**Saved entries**
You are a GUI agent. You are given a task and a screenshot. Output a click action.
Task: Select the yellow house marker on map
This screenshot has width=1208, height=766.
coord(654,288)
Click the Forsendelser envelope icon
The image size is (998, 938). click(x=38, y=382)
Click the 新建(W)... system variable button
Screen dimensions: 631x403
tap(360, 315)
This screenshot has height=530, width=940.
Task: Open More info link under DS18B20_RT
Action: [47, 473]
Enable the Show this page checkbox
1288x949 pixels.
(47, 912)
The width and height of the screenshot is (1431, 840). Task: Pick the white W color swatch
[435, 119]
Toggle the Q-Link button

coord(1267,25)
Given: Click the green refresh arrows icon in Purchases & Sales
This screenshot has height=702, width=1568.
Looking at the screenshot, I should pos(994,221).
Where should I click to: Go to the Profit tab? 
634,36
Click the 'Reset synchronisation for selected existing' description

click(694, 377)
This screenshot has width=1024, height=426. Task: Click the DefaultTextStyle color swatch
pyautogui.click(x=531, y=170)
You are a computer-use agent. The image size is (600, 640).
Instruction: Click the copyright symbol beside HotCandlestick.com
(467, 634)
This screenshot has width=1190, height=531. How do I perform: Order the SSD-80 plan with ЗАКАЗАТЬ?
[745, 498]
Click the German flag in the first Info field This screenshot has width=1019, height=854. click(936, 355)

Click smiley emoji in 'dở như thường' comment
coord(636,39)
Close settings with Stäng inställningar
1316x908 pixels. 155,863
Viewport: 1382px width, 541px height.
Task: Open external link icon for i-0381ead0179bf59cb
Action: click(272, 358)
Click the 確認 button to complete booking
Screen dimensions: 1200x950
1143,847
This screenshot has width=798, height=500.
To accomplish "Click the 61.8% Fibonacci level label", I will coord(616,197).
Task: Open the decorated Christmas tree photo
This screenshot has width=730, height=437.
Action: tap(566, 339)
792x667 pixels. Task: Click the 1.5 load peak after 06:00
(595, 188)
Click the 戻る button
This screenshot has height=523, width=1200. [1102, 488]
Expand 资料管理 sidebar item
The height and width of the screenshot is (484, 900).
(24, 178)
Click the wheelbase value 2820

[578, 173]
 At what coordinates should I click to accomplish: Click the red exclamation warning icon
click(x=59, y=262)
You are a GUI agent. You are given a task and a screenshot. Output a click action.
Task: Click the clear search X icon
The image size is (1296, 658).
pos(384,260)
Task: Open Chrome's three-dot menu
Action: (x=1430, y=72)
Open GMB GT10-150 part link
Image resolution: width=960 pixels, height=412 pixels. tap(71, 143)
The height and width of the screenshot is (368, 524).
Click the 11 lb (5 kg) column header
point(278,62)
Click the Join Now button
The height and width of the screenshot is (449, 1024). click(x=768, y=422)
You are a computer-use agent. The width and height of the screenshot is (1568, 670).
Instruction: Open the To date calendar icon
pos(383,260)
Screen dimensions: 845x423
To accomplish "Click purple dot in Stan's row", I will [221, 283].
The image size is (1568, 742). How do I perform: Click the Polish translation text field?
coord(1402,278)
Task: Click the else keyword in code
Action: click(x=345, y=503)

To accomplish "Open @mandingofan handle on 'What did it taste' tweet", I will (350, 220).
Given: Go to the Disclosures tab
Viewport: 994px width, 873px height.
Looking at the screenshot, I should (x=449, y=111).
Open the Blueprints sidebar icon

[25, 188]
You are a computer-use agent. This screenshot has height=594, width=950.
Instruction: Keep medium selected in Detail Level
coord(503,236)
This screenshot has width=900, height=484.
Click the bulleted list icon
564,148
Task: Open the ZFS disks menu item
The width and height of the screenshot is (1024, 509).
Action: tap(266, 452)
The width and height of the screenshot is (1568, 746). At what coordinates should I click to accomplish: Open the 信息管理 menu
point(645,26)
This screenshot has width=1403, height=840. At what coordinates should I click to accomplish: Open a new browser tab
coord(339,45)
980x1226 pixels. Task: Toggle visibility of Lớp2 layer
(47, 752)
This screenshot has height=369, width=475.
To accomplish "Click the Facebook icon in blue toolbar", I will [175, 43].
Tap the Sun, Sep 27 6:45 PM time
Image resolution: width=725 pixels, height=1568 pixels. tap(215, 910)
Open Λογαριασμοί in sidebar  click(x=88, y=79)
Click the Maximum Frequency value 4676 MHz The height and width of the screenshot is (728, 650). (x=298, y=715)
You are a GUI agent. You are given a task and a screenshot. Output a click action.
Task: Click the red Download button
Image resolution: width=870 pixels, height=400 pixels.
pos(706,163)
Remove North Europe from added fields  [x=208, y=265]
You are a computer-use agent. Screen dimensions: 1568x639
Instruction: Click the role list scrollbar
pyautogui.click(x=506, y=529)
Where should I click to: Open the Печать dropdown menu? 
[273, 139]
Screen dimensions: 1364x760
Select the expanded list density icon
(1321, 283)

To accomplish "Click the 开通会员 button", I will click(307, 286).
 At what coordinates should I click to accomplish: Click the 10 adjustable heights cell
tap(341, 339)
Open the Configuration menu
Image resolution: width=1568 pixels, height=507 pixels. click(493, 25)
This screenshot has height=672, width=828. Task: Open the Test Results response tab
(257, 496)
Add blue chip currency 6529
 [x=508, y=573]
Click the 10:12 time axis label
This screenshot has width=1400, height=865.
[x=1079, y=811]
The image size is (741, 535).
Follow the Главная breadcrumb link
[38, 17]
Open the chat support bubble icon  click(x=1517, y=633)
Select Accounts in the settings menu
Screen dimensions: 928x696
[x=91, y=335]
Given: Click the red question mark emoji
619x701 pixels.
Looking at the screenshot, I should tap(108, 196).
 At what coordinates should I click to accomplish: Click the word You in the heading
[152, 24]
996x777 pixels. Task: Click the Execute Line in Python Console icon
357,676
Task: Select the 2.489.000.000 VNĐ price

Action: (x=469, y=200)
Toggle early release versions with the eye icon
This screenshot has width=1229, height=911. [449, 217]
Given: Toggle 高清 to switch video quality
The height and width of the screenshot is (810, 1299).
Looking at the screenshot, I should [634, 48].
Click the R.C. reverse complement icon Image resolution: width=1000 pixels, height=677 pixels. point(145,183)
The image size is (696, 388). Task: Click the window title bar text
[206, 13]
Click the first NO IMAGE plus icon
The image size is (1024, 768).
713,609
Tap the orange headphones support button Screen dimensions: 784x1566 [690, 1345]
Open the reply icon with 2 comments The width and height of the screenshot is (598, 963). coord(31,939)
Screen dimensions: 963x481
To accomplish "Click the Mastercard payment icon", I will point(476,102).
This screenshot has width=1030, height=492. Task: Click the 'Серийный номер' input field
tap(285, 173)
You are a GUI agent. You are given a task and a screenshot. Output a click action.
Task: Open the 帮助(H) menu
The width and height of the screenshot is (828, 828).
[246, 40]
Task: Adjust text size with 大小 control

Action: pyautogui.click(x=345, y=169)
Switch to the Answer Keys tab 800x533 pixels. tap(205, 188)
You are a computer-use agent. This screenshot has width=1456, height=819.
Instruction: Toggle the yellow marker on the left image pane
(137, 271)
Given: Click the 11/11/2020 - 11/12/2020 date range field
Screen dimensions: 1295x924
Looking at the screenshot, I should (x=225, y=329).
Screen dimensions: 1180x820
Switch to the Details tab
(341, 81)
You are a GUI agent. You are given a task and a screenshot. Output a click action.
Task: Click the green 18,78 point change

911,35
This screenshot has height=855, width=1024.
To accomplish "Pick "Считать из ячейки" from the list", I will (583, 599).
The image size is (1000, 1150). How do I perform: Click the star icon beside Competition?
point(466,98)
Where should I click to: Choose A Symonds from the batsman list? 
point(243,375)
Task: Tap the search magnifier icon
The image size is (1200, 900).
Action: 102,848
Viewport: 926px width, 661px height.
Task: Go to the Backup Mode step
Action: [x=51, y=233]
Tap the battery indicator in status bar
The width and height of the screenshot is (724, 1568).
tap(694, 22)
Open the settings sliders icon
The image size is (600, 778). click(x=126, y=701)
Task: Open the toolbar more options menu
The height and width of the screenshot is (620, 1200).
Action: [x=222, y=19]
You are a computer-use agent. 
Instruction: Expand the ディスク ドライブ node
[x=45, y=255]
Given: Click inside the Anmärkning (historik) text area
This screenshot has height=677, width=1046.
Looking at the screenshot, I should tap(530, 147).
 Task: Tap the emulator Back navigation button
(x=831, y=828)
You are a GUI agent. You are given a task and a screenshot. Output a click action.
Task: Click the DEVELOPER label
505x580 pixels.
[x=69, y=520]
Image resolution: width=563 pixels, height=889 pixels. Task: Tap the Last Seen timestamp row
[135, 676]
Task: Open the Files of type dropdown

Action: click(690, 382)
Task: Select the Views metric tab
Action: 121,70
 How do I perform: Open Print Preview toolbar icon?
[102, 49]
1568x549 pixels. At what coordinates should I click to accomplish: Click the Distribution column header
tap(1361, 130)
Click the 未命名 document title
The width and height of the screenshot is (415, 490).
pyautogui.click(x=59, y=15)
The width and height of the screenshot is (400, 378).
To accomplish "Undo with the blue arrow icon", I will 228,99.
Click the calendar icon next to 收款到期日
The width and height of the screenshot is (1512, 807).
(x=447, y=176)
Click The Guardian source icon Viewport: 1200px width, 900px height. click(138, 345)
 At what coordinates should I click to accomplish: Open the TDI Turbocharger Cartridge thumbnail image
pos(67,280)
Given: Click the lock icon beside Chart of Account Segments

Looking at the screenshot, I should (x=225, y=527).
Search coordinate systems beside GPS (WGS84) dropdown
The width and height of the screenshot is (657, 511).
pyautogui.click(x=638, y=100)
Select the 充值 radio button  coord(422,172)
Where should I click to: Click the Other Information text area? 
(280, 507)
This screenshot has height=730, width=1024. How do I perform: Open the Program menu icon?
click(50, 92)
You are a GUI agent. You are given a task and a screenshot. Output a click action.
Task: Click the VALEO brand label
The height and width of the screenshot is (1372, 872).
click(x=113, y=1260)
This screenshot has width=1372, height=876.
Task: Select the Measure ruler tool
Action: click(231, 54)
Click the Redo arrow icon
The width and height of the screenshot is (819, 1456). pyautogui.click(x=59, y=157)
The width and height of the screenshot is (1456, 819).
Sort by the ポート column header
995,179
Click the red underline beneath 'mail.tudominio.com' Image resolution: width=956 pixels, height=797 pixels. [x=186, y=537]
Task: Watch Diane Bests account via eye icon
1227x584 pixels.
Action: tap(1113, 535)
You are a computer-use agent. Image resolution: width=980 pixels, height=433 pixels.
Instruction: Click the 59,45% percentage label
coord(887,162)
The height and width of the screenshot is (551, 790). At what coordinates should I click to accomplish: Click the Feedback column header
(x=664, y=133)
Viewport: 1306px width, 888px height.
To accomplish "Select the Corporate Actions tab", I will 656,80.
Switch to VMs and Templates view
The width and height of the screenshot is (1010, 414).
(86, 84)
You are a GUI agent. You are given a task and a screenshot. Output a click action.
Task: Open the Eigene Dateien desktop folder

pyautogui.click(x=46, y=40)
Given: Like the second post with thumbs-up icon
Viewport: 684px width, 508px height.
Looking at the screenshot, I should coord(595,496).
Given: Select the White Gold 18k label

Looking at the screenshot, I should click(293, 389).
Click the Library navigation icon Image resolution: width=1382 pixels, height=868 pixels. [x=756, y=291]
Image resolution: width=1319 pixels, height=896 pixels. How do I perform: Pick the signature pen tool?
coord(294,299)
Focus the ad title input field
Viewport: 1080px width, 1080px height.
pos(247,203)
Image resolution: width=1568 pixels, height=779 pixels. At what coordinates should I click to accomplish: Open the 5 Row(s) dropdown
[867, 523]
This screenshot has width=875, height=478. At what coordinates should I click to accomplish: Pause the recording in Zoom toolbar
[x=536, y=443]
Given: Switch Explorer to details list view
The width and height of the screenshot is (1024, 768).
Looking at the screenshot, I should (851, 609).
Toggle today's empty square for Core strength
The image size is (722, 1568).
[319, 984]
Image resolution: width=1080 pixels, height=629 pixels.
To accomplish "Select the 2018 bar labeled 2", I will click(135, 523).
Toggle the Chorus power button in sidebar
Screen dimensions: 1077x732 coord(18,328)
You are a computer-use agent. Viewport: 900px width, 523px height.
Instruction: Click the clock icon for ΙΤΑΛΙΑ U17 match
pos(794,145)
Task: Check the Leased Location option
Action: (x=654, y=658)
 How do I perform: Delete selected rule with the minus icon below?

**What you need to do**
Begin at the line above that has "This screenshot has height=702, width=1568." and stop after the line that has "This screenshot has width=798, height=500.", copying each line exactly and adding nothing else.

**Your solution**
This screenshot has height=702, width=1568.
Looking at the screenshot, I should pos(994,221).
Where should I click to: Go to the Profit tab? 
634,36
Click the 'Reset synchronisation for selected existing' description

click(694, 377)
This screenshot has width=1024, height=426. Task: Click the DefaultTextStyle color swatch
pyautogui.click(x=531, y=170)
You are a computer-use agent. The image size is (600, 640).
Instruction: Click the copyright symbol beside HotCandlestick.com
(467, 634)
This screenshot has width=1190, height=531. How do I perform: Order the SSD-80 plan with ЗАКАЗАТЬ?
[745, 498]
Click the German flag in the first Info field This screenshot has width=1019, height=854. click(936, 355)

Click smiley emoji in 'dở như thường' comment
coord(636,39)
Close settings with Stäng inställningar
1316x908 pixels. 155,863
Viewport: 1382px width, 541px height.
Task: Open external link icon for i-0381ead0179bf59cb
Action: click(272, 358)
Click the 確認 button to complete booking
Screen dimensions: 1200x950
1143,847
This screenshot has width=798, height=500.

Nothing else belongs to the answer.